▸ **Excerpt to read**
>> Begin

Merge pull request #43474 from fsmunoz/sig-arch-prod-readiness-spotlight

k8s-ci-robot · web-flow · commit f259baeba2f6 · 2023-10-27T16:40:43.000+02:00
Add SIG Architecture Production Readiness spotlight
diff --git a/content/en/blog/_posts/2023-11-02-sig-architecture-prod-readiness-spotlight.md b/content/en/blog/_posts/2023-11-02-sig-architecture-prod-readiness-spotlight.md
@@ -0,0 +1,139 @@
+---
+layout: blog
+title: "Spotlight on SIG Architecture: Production Readiness"
+slug: sig-architecture-production-readiness-spotlight-2023
+date: 2023-11-02
+canonicalUrl: https://www.k8s.dev/blog/2023/11/02/sig-architecture-production-readiness-spotlight-2023/
+---
+
+**Author**: Frederico Muñoz (SAS Institute)
+
+_This is the second interview of a SIG Architecture Spotlight series that will cover the different
+subprojects. In this blog, we will cover the [SIG Architecture: Production Readiness
+subproject](https://github.com/kubernetes/community/blob/master/sig-architecture/README.md#production-readiness-1)_.
+
+In this SIG Architecture spotlight, we talked with [Wojciech Tyczynski](https://github.com/wojtek-t)
+(Google), lead of the Production Readiness subproject.
+
+## About SIG Architecture and the Production Readiness subproject
+
+**Frederico (FSM)**: Hello Wojciech, could you tell us a bit about yourself, your role and how you
+got involved in Kubernetes?
+
+**Wojciech Tyczynski (WT)**: I started contributing to Kubernetes in January 2015. At that time,
+Google (where I was and still am working) decided to start a Kubernetes team in the Warsaw office
+(in addition to already existing teams in California and Seattle). I was lucky enough to be one of
+the seeding engineers for that team.
+
+After two months of onboarding and helping with different tasks across the project towards 1.0
+launch, I took ownership of the scalability area and I was leading Kubernetes to support clusters
+with 5000 nodes. I’m still involved in [SIG Scalability](https://github.com/kubernetes/community/blob/master/sig-scalability/README.md)
+as its Technical Lead. That was the start of a journey since scalability is such a cross-cutting topic,
+and I started contributing to many other areas including, over time, to SIG Architecture.
+
+**FSM**: In SIG Architecture, why specifically the Production Readiness subproject? Was it something
+you had in mind from the start, or was it an unexpected consequence of your initial involvement in
+scalability?
+
+**WT**: After reaching that milestone of [Kubernetes supporting 5000-node clusters](https://kubernetes.io/blog/2017/03/scalability-updates-in-kubernetes-1-6/),
+one of the goals was to ensure that Kubernetes would not degrade its scalability properties over time. While
+non-scalable implementation is always fixable, designing non-scalable APIs or contracts is
+problematic. I was looking for a way to ensure that people are thinking about
+scalability when they create new features and capabilities without introducing too much overhead.
+
+This is when I joined forces with [John Belamaric](https://github.com/johnbelamaric) and
+[David Eads](https://github.com/deads2k) and created a Production Readiness subproject within SIG
+Architecture. While setting the bar for scalability was only one of a few motivations for it, it
+ended up fitting quite well. At the same time, I was already involved in the overall reliability of
+the system internally, so other goals of Production Readiness were also close to my heart.

>> End

▸ **Exercise**
Write the next part of the Production Readiness interview above, picking up right after its last sentence.

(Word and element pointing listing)
>> Begin

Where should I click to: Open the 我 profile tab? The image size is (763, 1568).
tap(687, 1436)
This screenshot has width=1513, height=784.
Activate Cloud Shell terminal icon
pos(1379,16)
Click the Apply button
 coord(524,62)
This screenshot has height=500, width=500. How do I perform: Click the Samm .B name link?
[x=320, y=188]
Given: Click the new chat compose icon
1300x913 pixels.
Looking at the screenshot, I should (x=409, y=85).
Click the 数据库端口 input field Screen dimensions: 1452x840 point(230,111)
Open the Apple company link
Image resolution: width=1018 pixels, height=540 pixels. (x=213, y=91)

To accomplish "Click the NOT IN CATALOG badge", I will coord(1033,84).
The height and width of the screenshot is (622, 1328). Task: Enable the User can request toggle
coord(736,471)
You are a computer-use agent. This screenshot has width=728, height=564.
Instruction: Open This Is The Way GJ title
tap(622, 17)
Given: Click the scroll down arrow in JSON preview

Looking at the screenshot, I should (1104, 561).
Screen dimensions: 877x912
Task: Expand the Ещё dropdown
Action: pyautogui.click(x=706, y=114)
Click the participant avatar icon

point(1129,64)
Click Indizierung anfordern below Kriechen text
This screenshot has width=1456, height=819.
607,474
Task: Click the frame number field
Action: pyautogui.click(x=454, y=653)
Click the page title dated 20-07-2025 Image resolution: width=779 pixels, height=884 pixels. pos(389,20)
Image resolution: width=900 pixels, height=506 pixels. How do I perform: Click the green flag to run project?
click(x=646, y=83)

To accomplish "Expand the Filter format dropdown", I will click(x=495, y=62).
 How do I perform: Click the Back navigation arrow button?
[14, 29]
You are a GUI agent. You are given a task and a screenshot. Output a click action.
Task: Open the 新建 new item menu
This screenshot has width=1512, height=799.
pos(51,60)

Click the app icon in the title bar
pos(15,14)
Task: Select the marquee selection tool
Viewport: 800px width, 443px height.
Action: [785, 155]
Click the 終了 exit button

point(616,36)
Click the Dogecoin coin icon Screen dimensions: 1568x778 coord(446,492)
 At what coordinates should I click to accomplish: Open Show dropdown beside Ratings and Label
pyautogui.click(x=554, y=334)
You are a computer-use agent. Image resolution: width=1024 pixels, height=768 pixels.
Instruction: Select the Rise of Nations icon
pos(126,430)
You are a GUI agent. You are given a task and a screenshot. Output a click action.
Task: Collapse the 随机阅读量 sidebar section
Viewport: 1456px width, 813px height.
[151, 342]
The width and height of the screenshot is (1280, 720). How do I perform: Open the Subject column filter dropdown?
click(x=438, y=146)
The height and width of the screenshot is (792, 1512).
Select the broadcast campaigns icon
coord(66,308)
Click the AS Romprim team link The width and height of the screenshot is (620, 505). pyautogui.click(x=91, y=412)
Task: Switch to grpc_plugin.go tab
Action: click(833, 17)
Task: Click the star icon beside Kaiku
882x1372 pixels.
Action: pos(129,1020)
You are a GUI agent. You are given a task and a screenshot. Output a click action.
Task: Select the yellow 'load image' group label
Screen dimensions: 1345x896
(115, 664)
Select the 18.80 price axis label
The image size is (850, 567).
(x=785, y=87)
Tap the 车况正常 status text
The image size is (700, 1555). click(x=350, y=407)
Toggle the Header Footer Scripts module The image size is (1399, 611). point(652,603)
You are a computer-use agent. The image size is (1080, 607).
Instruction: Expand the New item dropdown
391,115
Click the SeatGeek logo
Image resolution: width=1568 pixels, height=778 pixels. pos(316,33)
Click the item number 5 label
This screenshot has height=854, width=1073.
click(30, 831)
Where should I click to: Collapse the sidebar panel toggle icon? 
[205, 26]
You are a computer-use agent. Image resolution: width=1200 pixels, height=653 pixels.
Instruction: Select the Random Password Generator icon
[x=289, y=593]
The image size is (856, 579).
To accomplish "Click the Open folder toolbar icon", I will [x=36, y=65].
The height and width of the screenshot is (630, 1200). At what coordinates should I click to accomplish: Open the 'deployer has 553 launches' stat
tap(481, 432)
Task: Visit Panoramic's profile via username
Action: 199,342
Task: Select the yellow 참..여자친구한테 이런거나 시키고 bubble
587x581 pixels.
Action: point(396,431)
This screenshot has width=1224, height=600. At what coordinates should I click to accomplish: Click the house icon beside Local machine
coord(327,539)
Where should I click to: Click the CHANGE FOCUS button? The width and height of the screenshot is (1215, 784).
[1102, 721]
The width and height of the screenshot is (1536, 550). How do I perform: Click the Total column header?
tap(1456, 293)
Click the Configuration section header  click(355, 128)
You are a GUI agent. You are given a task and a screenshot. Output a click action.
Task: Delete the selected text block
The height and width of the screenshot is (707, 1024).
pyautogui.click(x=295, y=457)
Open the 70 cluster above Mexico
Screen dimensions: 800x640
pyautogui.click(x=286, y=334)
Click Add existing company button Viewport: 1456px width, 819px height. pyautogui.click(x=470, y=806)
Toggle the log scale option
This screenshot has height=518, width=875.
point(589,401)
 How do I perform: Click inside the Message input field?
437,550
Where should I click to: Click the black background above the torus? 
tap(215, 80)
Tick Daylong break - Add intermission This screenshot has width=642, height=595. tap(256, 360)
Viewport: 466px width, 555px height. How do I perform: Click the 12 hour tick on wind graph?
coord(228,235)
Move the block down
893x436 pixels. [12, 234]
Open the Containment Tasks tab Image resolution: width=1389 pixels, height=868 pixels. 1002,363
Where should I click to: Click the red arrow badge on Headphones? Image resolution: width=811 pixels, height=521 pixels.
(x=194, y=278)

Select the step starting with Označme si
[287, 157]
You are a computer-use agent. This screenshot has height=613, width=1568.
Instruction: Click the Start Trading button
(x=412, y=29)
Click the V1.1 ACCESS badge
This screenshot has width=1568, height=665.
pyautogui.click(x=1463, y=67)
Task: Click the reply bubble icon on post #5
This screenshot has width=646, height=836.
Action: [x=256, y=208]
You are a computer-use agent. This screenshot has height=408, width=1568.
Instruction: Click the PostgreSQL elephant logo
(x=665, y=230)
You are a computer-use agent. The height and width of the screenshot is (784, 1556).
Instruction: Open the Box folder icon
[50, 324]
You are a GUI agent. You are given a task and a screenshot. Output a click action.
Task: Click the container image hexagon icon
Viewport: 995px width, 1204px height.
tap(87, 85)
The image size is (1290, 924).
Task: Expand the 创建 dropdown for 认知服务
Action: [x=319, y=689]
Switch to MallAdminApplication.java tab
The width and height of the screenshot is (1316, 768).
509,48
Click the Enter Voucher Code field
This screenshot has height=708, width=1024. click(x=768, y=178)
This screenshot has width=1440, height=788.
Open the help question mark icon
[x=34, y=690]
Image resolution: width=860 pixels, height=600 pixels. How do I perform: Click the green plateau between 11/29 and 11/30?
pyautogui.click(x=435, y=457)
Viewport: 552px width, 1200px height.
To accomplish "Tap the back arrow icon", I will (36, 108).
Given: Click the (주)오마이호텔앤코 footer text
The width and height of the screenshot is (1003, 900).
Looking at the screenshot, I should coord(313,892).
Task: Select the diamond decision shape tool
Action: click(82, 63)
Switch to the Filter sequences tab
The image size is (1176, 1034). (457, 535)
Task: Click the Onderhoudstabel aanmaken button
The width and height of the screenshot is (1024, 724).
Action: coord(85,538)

>> End

▸ **Response for this exercise**
+
+**FSM**: To anyone new to how SIG Architecture works, how would you describe the main goals and
+areas of intervention of the Production Readiness subproject?
+
+**WT**: The goal of the Production Readiness subproject is to ensure that any feature that is added
+to Kubernetes can be reliably used in production clusters. This primarily means that those features
+are observable, scalable, supportable, can always be safely enabled and in case of production issues
+also disabled.
+
+## Production readiness and the Kubernetes project
+
+**FSM**: Architectural consistency being one of the goals of the SIG, is this made more challenging
+by the [distributed and open nature of Kubernetes](https://www.cncf.io/reports/kubernetes-project-journey-report/)?
+Do you feel this impacts the approach that Production Readiness has to take?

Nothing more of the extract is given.